LISTED ENTRIES section start

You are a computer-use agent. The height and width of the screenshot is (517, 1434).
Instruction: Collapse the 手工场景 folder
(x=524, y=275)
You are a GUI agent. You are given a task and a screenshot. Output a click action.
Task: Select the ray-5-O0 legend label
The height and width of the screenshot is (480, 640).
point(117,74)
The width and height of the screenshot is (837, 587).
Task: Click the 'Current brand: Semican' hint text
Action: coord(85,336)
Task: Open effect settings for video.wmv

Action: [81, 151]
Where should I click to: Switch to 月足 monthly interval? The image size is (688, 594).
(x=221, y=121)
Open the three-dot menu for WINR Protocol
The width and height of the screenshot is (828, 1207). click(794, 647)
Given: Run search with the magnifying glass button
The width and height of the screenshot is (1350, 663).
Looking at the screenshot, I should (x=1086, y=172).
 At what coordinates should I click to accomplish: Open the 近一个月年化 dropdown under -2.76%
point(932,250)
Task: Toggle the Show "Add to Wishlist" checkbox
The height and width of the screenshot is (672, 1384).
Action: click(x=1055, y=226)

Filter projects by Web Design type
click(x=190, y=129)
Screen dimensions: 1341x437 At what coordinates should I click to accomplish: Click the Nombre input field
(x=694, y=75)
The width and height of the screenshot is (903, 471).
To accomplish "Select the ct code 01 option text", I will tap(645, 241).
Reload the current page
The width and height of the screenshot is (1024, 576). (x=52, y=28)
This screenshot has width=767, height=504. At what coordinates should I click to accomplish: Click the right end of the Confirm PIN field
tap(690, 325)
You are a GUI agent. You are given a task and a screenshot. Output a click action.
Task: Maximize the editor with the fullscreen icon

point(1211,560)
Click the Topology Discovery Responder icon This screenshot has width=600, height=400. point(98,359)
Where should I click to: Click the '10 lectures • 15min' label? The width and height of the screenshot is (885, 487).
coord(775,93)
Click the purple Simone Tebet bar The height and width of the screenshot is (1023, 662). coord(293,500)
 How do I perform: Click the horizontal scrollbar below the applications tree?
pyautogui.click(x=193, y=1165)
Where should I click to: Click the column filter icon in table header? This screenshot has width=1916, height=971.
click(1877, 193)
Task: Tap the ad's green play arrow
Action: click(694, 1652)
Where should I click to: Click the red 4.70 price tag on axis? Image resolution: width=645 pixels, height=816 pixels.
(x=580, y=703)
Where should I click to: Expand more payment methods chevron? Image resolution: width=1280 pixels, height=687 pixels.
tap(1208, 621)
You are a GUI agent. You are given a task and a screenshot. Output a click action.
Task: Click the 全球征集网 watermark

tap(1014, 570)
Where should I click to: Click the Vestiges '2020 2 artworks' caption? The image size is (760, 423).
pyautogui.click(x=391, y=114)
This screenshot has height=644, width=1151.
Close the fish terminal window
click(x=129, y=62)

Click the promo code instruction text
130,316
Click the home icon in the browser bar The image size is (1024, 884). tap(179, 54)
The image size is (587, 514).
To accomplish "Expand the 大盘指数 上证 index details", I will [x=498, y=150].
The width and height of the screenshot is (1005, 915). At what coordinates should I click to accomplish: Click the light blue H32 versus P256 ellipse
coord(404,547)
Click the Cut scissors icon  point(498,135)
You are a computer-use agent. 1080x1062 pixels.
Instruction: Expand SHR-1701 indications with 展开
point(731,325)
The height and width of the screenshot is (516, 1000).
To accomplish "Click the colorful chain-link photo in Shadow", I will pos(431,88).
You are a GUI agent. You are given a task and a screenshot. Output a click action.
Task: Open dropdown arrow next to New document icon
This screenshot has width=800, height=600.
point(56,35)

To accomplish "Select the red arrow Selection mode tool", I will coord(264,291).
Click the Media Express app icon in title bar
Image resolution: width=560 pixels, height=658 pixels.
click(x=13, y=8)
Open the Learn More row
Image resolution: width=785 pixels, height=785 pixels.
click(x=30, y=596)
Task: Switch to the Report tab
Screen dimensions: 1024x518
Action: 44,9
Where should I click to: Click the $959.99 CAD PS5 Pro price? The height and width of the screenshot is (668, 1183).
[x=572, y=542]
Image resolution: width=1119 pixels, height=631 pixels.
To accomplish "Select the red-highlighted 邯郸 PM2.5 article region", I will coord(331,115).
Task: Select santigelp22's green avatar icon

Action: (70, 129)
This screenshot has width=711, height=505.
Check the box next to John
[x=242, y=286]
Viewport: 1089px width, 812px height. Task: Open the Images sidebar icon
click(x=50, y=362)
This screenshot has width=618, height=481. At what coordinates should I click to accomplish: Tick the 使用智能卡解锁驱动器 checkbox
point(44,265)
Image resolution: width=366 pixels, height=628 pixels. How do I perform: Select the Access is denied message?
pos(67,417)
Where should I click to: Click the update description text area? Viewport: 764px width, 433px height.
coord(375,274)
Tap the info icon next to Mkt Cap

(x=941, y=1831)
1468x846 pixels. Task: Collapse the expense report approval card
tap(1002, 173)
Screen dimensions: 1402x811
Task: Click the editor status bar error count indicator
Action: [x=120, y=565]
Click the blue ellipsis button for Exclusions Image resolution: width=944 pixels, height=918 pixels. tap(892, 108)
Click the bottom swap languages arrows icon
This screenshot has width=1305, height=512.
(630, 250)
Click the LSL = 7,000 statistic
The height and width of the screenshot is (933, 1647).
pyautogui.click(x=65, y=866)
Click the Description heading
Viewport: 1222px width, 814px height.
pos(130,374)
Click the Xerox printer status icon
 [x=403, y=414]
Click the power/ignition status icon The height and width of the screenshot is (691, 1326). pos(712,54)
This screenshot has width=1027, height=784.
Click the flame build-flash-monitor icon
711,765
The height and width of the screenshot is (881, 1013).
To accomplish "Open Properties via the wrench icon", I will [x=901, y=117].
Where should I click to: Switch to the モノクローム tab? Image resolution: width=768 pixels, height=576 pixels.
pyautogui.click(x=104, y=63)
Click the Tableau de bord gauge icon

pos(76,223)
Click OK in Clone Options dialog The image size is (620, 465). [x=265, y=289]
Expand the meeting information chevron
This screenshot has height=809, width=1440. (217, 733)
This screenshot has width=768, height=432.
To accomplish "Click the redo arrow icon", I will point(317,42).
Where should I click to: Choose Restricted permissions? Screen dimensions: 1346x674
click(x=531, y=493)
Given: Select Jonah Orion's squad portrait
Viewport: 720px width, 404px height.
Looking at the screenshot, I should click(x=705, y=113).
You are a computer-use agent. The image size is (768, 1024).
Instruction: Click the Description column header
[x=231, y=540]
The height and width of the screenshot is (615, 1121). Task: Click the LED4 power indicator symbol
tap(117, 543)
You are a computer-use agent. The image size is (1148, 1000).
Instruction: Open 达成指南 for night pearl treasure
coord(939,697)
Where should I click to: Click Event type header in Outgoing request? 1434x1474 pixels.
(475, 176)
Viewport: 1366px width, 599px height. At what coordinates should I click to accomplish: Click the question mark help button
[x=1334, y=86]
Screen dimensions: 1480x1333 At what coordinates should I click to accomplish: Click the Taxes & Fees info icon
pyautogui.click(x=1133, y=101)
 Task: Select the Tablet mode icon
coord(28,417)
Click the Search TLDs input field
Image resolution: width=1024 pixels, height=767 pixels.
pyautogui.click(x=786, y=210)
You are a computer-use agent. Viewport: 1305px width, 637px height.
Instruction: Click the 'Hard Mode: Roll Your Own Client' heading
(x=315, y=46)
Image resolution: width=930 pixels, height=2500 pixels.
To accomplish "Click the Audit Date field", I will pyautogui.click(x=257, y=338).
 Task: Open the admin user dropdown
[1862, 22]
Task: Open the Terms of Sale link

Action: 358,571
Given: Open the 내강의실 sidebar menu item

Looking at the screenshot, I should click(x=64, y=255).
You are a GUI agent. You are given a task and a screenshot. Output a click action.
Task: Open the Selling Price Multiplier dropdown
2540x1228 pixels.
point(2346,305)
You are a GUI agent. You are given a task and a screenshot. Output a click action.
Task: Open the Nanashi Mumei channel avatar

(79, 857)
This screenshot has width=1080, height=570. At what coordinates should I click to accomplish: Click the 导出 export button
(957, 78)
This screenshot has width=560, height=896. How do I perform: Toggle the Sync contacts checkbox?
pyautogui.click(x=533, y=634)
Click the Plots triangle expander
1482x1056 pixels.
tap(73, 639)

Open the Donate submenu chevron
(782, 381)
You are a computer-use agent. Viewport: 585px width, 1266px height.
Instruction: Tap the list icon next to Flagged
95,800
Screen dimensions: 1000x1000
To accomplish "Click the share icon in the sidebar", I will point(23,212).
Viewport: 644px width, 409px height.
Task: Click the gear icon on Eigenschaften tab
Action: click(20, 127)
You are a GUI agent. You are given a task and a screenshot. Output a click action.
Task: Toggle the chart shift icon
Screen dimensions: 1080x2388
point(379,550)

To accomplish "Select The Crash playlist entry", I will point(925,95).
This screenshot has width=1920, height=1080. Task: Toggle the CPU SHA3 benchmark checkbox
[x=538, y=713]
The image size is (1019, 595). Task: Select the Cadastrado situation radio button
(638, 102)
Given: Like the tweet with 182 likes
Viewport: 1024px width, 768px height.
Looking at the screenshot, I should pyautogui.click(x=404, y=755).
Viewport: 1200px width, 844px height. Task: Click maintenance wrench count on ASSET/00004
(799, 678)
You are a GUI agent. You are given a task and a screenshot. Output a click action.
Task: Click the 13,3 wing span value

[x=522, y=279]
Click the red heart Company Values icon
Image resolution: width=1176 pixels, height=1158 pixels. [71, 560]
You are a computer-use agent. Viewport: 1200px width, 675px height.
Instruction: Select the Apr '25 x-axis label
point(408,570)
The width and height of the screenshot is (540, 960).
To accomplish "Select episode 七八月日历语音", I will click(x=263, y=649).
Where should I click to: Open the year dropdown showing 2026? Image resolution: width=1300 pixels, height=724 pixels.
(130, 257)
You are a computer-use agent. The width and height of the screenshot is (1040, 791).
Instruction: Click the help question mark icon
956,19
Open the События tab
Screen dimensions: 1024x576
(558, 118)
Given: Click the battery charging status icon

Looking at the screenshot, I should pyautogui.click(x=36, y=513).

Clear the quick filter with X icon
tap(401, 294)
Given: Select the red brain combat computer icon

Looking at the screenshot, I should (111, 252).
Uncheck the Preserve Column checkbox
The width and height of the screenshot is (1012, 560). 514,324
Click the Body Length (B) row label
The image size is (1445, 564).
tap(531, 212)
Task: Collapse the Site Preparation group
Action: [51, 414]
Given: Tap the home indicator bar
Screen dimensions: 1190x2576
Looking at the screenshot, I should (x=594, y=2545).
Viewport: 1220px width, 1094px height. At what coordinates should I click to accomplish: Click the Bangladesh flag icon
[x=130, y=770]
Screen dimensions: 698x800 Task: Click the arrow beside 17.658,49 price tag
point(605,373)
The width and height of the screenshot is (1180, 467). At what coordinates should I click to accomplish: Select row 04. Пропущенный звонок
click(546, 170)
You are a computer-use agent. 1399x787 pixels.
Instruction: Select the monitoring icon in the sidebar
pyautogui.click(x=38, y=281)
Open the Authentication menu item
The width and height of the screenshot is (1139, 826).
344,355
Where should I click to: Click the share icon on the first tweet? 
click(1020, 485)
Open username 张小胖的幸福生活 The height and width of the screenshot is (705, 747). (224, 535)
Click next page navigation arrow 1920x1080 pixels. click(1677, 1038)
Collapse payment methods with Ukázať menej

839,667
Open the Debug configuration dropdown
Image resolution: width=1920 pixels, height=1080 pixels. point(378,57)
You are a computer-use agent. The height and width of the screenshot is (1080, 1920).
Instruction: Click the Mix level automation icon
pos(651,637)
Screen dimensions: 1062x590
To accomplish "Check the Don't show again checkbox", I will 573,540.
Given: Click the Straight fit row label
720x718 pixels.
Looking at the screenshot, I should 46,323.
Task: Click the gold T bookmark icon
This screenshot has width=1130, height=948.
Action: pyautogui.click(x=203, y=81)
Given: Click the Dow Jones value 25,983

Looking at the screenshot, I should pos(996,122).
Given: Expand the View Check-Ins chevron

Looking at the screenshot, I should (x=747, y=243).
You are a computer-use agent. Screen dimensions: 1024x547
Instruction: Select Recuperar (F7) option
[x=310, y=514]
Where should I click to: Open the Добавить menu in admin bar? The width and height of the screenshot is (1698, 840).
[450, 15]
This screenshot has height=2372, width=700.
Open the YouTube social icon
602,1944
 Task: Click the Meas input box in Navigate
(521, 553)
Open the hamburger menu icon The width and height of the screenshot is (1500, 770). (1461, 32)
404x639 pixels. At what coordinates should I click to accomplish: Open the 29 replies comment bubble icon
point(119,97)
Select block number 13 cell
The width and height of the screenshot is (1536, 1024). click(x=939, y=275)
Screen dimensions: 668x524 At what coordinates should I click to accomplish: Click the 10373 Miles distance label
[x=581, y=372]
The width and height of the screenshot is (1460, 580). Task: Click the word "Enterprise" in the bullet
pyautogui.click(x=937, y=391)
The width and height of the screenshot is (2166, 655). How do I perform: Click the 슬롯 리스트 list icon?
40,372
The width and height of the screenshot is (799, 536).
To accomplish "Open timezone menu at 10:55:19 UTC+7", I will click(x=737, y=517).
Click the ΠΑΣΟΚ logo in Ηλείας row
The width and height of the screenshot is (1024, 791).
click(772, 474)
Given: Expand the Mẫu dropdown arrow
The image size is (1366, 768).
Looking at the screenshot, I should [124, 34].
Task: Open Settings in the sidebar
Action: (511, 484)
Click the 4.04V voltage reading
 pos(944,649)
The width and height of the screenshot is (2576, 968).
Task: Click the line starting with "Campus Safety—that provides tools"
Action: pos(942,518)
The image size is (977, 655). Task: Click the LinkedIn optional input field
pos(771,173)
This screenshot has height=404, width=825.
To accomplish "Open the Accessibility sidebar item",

LISTED ENTRIES section end

• TRY IT: Retype only the stretch of lines above starting at the one with "Task: Click the Meas input box in Navigate" and stopping at the one with "The width and height of the screenshot is (799, 536).", exactly as written, with both kept.

• ANSWER AREA:
 Task: Click the Meas input box in Navigate
(521, 553)
Open the hamburger menu icon The width and height of the screenshot is (1500, 770). (1461, 32)
404x639 pixels. At what coordinates should I click to accomplish: Open the 29 replies comment bubble icon
point(119,97)
Select block number 13 cell
The width and height of the screenshot is (1536, 1024). click(x=939, y=275)
Screen dimensions: 668x524 At what coordinates should I click to accomplish: Click the 10373 Miles distance label
[x=581, y=372]
The width and height of the screenshot is (1460, 580). Task: Click the word "Enterprise" in the bullet
pyautogui.click(x=937, y=391)
The width and height of the screenshot is (2166, 655). How do I perform: Click the 슬롯 리스트 list icon?
40,372
The width and height of the screenshot is (799, 536).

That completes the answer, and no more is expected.